Я кое-как урвала билет на рейс до Миннеаполиса, заплатила втридорога. И не только потому, что покупала впритык к дате отлета. По извращенной логике авиакомпаний с меня взяли дороже за билет в один конец, чем за билет туда и обратно. Я потом только сообразила, что могла бы купить билет в оба конца и выбросить второй за ненадобностью.
И вот я иду через кухню с небольшим чемоданом. Мутти стоит возле раковины. Маленькие колесики чемодана стучат и рокочут по полу, после чего замолкают — это я останавливаюсь, глядя в спину Мутти. Естественно, она понимает, что я рядом, но от своего занятия отрываться решительно не желает. Я медлю, беспомощно разглядывая тугой узел ее светлых волос. Я хочу ей что-то сказать, вынудить обратить на себя внимание… но не могу.
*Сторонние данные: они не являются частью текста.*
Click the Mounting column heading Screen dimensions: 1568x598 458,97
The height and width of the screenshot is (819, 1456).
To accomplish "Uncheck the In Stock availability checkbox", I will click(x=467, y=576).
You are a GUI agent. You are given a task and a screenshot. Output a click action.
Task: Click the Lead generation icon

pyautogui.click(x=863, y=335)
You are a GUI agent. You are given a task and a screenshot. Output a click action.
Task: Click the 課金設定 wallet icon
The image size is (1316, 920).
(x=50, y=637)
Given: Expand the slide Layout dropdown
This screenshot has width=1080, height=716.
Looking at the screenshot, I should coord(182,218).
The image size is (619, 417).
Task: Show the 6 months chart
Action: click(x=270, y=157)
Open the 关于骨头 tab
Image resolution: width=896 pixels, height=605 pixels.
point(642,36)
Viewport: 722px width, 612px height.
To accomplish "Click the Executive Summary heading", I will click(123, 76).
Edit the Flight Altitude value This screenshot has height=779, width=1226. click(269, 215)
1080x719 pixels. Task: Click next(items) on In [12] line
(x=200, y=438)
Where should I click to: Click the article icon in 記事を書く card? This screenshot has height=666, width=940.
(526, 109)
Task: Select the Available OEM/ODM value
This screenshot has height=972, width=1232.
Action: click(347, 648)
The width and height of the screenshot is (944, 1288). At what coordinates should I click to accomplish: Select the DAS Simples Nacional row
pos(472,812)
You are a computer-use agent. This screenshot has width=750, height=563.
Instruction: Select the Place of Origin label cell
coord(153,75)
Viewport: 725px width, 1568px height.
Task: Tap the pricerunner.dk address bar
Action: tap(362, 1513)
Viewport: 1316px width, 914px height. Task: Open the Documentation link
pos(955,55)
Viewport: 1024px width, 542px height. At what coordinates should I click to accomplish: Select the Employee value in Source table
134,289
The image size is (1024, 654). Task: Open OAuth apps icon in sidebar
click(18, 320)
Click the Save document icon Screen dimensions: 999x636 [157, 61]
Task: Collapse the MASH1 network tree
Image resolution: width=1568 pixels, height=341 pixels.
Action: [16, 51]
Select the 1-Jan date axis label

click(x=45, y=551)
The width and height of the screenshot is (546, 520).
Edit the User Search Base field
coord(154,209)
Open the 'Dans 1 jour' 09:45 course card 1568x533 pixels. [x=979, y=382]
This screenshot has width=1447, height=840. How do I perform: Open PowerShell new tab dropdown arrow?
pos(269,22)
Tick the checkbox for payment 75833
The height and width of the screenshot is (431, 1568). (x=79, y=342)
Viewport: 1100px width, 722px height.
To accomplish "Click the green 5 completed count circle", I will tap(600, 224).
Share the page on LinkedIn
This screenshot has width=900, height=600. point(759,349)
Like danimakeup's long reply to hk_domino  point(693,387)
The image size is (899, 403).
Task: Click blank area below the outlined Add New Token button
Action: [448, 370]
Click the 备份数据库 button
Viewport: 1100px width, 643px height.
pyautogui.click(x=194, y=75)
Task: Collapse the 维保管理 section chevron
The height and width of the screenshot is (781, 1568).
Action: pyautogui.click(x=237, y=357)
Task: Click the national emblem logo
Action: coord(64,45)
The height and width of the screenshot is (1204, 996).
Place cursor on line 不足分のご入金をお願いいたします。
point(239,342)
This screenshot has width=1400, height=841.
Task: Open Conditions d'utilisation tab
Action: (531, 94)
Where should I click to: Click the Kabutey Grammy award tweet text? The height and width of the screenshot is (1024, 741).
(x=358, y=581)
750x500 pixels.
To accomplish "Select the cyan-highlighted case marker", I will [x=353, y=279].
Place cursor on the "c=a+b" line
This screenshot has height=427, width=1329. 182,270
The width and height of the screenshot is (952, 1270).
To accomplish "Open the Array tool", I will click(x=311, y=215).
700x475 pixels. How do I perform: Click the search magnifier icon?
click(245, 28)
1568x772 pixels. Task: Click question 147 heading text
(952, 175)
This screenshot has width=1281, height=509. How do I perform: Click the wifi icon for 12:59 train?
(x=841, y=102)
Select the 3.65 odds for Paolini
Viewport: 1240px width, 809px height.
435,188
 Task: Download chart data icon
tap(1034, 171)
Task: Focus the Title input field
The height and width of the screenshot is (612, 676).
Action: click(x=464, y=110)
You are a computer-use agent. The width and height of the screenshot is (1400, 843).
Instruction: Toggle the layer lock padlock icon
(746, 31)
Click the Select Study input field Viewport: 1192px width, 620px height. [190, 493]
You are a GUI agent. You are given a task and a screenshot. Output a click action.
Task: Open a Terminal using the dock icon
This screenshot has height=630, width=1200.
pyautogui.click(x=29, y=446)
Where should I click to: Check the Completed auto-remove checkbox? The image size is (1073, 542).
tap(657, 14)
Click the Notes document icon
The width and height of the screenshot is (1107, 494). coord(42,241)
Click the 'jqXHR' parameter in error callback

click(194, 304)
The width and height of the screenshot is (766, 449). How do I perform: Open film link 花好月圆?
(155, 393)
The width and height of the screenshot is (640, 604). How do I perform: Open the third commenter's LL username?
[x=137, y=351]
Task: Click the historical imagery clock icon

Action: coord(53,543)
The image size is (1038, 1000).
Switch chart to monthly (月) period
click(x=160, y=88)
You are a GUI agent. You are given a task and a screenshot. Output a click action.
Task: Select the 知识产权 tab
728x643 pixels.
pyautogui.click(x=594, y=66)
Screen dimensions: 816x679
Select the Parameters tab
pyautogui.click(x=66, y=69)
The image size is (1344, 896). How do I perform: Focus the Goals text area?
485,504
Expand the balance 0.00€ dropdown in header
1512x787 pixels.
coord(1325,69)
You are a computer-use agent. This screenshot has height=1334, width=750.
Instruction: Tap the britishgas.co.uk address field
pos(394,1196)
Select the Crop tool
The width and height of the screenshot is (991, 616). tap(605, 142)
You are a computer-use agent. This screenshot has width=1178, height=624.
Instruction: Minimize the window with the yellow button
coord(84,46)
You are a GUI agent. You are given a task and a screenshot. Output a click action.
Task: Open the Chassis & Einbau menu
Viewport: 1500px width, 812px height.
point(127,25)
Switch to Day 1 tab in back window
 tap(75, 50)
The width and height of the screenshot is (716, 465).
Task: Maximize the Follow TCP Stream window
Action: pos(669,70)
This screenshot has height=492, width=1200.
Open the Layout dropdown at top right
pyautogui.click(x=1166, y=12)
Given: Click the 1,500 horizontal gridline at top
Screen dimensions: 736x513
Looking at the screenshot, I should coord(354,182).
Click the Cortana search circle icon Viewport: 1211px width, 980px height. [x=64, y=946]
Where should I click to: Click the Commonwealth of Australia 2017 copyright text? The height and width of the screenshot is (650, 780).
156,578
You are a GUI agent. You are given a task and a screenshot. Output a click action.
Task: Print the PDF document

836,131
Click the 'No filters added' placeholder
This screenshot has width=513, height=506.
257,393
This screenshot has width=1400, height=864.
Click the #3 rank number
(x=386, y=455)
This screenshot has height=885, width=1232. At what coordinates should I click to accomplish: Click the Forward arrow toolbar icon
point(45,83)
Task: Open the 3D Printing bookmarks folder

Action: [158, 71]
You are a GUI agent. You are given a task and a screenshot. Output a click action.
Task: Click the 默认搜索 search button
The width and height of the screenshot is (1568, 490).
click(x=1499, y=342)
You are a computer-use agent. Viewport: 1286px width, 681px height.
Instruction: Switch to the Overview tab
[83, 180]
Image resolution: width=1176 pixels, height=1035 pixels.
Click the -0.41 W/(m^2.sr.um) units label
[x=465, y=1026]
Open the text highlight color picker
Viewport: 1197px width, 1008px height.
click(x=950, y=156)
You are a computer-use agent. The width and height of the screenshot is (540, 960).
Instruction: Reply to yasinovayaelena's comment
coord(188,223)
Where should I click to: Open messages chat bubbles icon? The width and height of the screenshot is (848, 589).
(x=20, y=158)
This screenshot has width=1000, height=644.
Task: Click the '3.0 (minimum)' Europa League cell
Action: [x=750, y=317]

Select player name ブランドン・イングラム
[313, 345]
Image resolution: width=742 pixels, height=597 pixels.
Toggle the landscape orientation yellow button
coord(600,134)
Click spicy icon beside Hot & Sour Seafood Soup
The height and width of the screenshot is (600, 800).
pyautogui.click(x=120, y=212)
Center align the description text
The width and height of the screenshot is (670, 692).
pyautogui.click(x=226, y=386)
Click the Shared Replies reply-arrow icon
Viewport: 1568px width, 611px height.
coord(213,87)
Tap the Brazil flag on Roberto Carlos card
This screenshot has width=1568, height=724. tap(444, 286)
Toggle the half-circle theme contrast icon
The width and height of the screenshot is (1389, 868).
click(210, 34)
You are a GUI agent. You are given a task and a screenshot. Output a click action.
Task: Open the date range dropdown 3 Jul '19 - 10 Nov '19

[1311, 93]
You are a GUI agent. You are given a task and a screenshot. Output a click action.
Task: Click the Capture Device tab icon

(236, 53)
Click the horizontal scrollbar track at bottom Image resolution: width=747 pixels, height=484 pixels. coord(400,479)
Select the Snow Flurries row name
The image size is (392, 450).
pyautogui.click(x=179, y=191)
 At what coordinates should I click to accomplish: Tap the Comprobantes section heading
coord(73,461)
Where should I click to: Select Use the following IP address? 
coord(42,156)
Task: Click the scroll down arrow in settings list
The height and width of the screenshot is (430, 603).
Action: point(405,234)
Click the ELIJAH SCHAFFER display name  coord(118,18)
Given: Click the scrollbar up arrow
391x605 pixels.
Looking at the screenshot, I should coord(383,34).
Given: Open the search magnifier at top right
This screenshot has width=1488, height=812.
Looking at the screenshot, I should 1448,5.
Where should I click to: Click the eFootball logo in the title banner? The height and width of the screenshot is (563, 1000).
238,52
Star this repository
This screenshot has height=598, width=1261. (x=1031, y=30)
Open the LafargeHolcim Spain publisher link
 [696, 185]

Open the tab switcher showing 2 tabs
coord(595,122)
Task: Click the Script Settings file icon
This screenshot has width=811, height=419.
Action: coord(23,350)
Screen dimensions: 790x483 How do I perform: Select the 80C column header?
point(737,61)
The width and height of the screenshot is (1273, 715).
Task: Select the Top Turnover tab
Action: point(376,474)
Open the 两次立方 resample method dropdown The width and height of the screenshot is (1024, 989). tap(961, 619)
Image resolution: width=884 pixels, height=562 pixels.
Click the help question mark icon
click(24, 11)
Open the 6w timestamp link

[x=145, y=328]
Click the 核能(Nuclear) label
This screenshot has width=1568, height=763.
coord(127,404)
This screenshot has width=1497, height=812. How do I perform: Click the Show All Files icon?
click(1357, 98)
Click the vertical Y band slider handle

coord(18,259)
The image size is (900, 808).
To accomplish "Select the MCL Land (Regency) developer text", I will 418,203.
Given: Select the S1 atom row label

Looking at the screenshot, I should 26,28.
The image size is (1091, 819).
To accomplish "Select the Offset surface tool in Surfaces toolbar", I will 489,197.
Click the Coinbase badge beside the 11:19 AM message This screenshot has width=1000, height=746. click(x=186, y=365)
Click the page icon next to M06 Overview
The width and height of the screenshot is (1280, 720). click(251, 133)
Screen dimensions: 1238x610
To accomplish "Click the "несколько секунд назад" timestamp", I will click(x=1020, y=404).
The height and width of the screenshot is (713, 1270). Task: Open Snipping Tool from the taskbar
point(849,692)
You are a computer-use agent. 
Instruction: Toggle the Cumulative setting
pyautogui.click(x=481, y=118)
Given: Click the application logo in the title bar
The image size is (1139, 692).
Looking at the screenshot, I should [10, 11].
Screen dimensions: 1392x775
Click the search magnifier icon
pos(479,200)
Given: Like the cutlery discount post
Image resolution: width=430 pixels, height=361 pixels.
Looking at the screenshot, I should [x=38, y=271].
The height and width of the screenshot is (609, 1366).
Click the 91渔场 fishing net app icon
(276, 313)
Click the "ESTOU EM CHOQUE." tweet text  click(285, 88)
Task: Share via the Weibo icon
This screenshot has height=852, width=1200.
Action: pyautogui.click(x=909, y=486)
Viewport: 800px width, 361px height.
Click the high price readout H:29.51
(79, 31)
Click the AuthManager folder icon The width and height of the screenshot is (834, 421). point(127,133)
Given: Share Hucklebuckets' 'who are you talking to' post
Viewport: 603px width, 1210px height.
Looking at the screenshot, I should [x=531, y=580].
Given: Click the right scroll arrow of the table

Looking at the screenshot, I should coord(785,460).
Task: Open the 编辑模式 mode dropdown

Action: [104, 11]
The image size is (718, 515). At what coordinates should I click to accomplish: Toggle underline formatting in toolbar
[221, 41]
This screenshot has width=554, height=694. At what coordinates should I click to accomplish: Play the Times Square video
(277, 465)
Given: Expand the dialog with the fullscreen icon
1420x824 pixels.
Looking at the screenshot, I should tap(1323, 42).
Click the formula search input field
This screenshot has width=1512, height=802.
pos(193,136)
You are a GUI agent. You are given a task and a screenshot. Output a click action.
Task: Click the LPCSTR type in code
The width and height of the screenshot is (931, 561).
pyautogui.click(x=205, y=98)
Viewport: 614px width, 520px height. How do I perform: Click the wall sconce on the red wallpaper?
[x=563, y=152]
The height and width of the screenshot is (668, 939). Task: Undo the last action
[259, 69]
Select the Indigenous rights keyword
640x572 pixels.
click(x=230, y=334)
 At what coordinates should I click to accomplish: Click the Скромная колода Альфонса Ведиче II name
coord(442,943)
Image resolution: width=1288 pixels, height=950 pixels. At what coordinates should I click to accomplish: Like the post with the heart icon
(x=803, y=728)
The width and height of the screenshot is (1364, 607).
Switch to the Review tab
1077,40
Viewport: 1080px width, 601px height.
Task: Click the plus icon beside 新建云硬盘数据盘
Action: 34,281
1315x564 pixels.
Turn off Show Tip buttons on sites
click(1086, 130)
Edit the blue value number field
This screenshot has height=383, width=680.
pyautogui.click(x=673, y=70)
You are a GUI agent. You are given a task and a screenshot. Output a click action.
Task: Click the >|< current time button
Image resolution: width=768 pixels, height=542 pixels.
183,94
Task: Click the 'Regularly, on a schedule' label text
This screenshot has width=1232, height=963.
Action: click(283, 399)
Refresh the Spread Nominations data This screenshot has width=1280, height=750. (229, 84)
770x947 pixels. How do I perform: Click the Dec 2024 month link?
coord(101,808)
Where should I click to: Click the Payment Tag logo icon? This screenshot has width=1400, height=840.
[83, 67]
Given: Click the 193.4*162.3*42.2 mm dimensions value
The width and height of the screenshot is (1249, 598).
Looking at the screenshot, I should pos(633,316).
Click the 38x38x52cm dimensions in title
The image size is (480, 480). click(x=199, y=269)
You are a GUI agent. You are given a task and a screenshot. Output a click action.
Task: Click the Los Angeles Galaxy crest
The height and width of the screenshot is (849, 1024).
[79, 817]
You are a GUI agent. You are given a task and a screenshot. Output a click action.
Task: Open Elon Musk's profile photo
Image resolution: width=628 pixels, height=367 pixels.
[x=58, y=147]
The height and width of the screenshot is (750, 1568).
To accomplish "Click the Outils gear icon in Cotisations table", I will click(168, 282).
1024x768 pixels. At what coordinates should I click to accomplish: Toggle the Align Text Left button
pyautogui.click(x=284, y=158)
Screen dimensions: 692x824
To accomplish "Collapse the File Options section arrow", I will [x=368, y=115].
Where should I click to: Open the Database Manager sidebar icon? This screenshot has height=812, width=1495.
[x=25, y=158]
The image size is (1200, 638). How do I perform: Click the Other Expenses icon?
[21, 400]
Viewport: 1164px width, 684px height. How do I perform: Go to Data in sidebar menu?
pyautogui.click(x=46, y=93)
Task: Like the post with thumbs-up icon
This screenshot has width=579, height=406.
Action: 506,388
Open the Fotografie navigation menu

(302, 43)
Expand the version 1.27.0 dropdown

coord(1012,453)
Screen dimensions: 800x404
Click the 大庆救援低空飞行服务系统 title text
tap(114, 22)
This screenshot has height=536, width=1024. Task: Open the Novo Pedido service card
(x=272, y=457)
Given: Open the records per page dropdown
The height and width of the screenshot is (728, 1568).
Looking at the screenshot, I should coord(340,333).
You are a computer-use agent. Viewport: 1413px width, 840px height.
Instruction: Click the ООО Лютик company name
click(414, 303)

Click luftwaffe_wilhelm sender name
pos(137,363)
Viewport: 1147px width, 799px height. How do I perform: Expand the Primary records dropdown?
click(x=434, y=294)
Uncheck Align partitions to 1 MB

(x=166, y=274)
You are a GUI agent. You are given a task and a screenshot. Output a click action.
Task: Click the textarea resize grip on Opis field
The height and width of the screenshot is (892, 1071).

Не мне осуждать ее за такое отношение. Мне просто больно. Очень больно. Это у нас, похоже, семейное. Одна бескомпромиссная дочь вырастила вторую такую же…
Когда за мной закрывается сеточная дверь, у меня вырывается вздох облегчения. Такси еще не подъехало, но захлопнутая дверь обозначает начало нового путешествия. И опять же, вещественно отгораживает меня от Мутти.
Я опускаю выдвижную ручку чемодана и прислоняюсь к деревянным перилам, хмуро разглядывая итог совместной жизни моих родителей.
Кругом — настоящая сельская идиллия. Лошади, ухоженные, в сытых яблоках, ходят по широким пастбищам под синими-синими небесами. Клены шуршат листвой на легком ветру, в ветвях туда-сюда проносятся птицы. Поют цикады, чирикают воробьи, слышна песенка зяблика и одинокий голосок каролинской синицы…
Но я-то знаю, что благолепие лишь внешнее. Копни чуть поглубже, и обнаружится такой геморрой!
На подъездную дорожку сворачивает такси и рулит к дому — желтый муравей на ленточке гравия. Я закидываю сумочку на плечо, вытягиваю ручку чемодана и со стуком скатываю его по пандусу, который нам больше не нужен. Такая вот история семьи, измеряемая в ставших лишними пандусах…
Скоро я забираюсь на заднее сиденье такси и уезжаю, увозя свою неизбывную боль. Мне кажется, она занимает в машине даже больше места, чем я.
* * *
Еще через полтора часа я сижу в самолете. По-моему, сардины в банке и то устраиваются просторней. Тут даже ногу на ногу не положишь. Я хмуро смотрю на стюарда: джин у них, оказывается, не бесплатный. Да и платная-то порция — курам на смех. Проходит еще часа полтора. Я снова в желтом такси, и оно везет меня улицами, знакомыми по прежней жизни. И как итог — дежавю: я оказываюсь напротив своего старого дома.